Key Takeaways
- $33.2 billion global forecasted market size for AI in engineering software by 2029 (CAGR-based projection)
- $51.0 billion is forecast for worldwide AI software spending in 2026 (up from $36.7 billion in 2025), indicating ongoing expansion that can benefit engineering domains
- 1.0% of total venture capital deals (US) in 2023 involved AI in software development tooling (share of AI-related VC)
- 64% of organizations said they are increasing investment in AI in 2025 compared with the prior year
- NIST reports that the AI Risk Management Framework (AI RMF 1.0) was designed around 4 functions: Govern, Map, Measure, and Manage risks
- Article 52 of the EU AI Act requires providers to ensure technical documentation for high-risk AI systems before placing them on the market
- 74% of developers using GitHub Copilot reported that it helps them improve code quality (2024 survey)

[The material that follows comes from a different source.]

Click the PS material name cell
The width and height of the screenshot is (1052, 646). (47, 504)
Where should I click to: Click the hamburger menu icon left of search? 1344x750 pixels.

- 28% of respondents reported that AI reduces the time needed to detect defects in software (2023 survey)
- Average time spent on AI model evaluation and testing is reported at 12 hours per release cycle, affecting engineering productivity planning
- 27% of organizations reported adopting AI/ML for software development activities in 2024
- 24% of respondents reported using AI for automated documentation generation in 2024
- 29% of organizations report using AI-assisted testing for generating or optimizing test cases, indicating adoption of AI in verification activities
- In 2023, the OECD estimated that AI adoption will affect 14% of jobs in OECD countries
- The US Department of Commerce reported that 55% of US businesses used at least one cloud service in 2023, enabling AI deployment pipelines in engineering workflows
- The OECD reported that AI systems are increasingly used across economies, with 2023 levels of AI deployment rising, reflecting broader adoption pressure on engineering functions
AI investment and adoption in engineering are accelerating fast, but teams must manage risks and quality.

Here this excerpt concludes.